#### Verilen alıntı:

1. İçeriğe git
  2. Ana menüye git
  3. DW'nin diğer sayfalarına git

Vizesiz Almanya kararı Berlin'e kaldı

13 Nisan 2011

Türk vatandaşlarına vizesiz seyahat hakkı talebiyle Alman Meclisi Dilekçe Komisyonu'na sunulan dilekçe ile 16 bin civarında imza toplandı. Ancak bu imzalar hükümetin kararını etkilemeye yetmiyor.

https://p.dw.com/p/10s8B

Almanya’nın Krefeld kentinde yaşayan Mustafa Çelebi adlı Türk vatandaşı, Alman Meclisi’nin Dilekçe Komisyonu’na Türklerin turist olarak Almanya’ya vize almadan gelebilmesini talep eden bir dilekçe sundu. 1 Mart’ta imzaya açılan dilekçeyi imzalama süresi 13 Nisan Çarşamba günü sona eriyor. Dilekçe ile internet üzerinden 16 bin imza toplandı. Ancak bu imzalar, Türk vatandaşlarına vizesiz seyahat hakkı tanımayan Alman hükümetinin bu tutumunu değiştirmeye yetmiyor.

#### Sağlanan bilgiler:
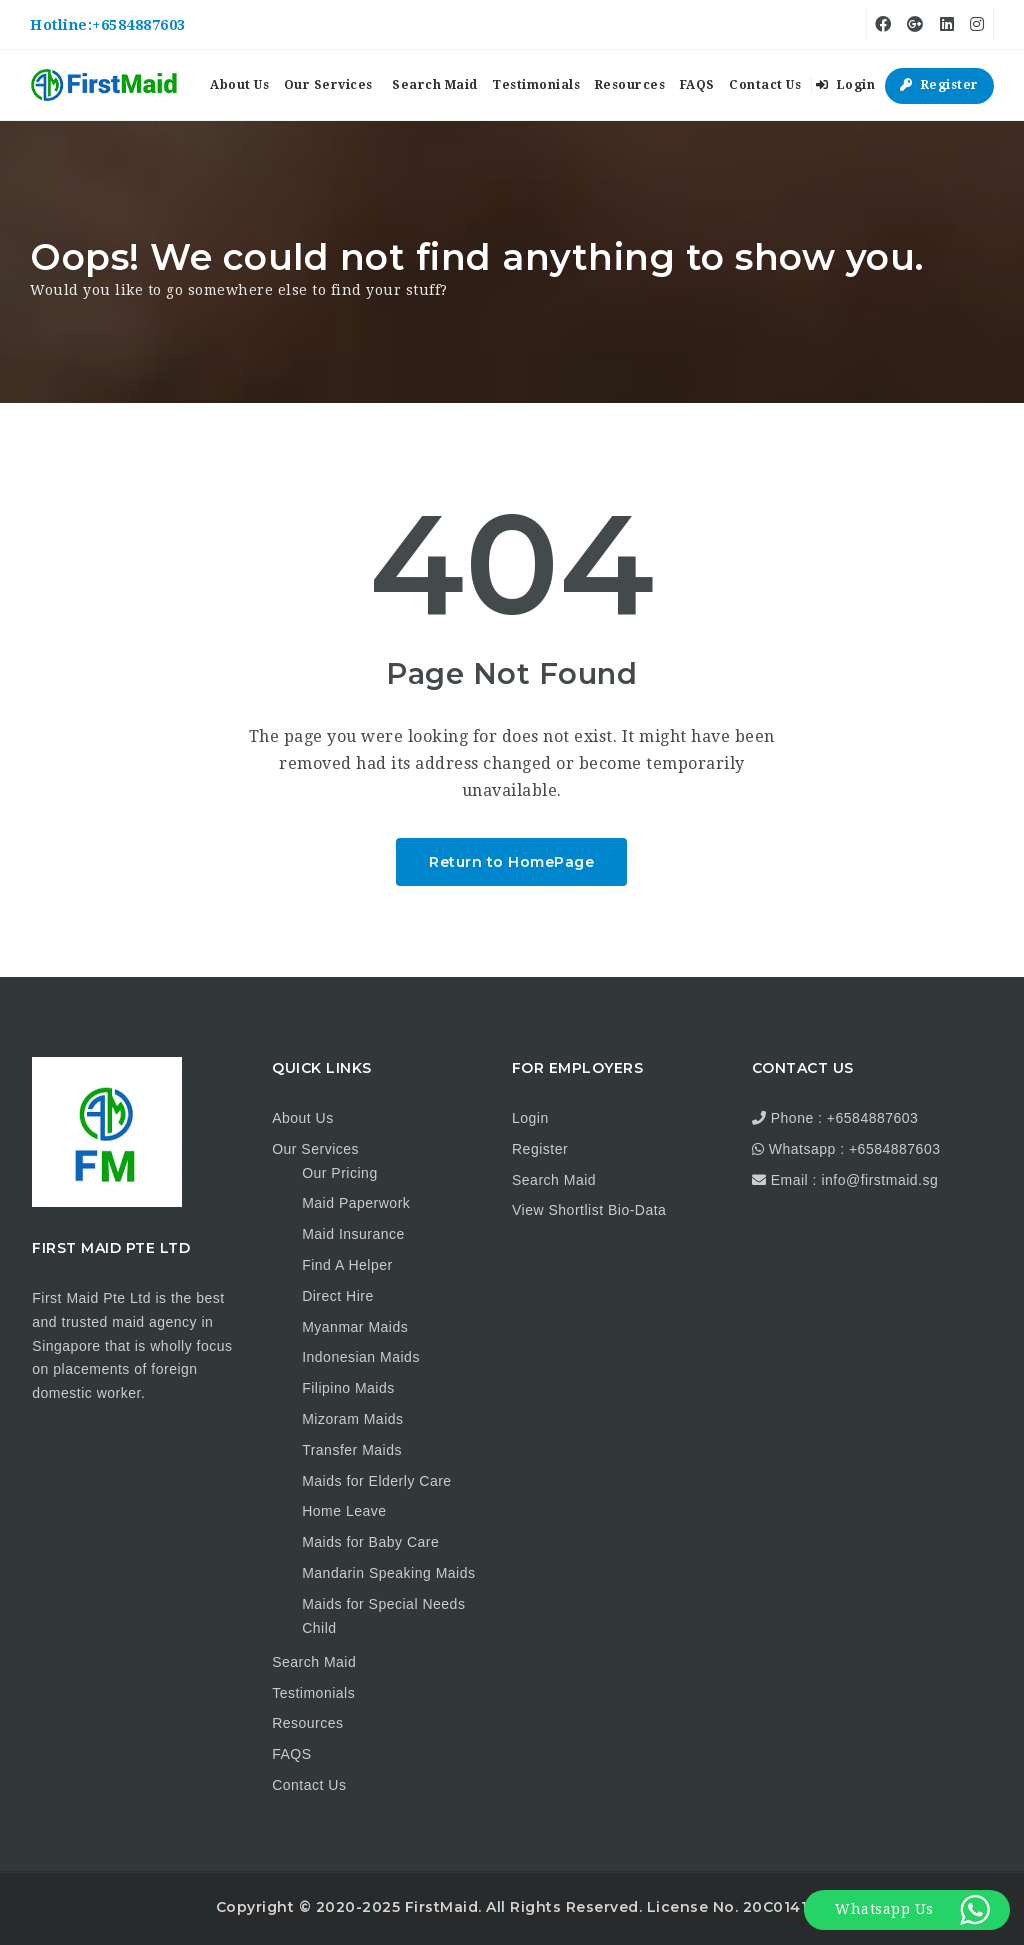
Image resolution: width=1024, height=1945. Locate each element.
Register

#### Verilen problem 1:
Vizesiz Almanya haberine göre aşağıdaki soruları yanıtlayın:
(a) Dilekçeyi sunan Mustafa Çelebi hangi kentte yaşıyor?
(b) Dilekçe hangi tarihte imzaya açıldı?
(c) Dilekçe ile internet üzerinden kaç imza toplandı?
#### Verilen problem 2:
Lütfen vizesiz Almanya haberini kaldığı yerden sürdürün.

#### Doğru cevap 1:
(a) Krefeld
(b) 1 Mart
(c) 16 bin

#### Doğru cevap 2:
Bir Türk vatandaşının girişimi

Almanya’ya gitmek isteyen Türk vatandaşları çoğunlukla vize konusunda sorun yaşıyor. Avrupa Adalet Divanı’nın 2009 yılında aldığı ”Soysal” olarak bilinen tavsiye kararıyla, Türk iş adamlarına, sanatçılara vizesiz seyahat hakkı tanınmış olsa da, uygulamada hâlâ zorluklarla karşılaşılıyor. Geçtiğimiz şubat ayında Münih İdare Mahkemesi’nin Türk vatandaşlarının turist olarak vize almadan Almanya’ya gelebileceği yönündeki kararı da uygulanmıyor.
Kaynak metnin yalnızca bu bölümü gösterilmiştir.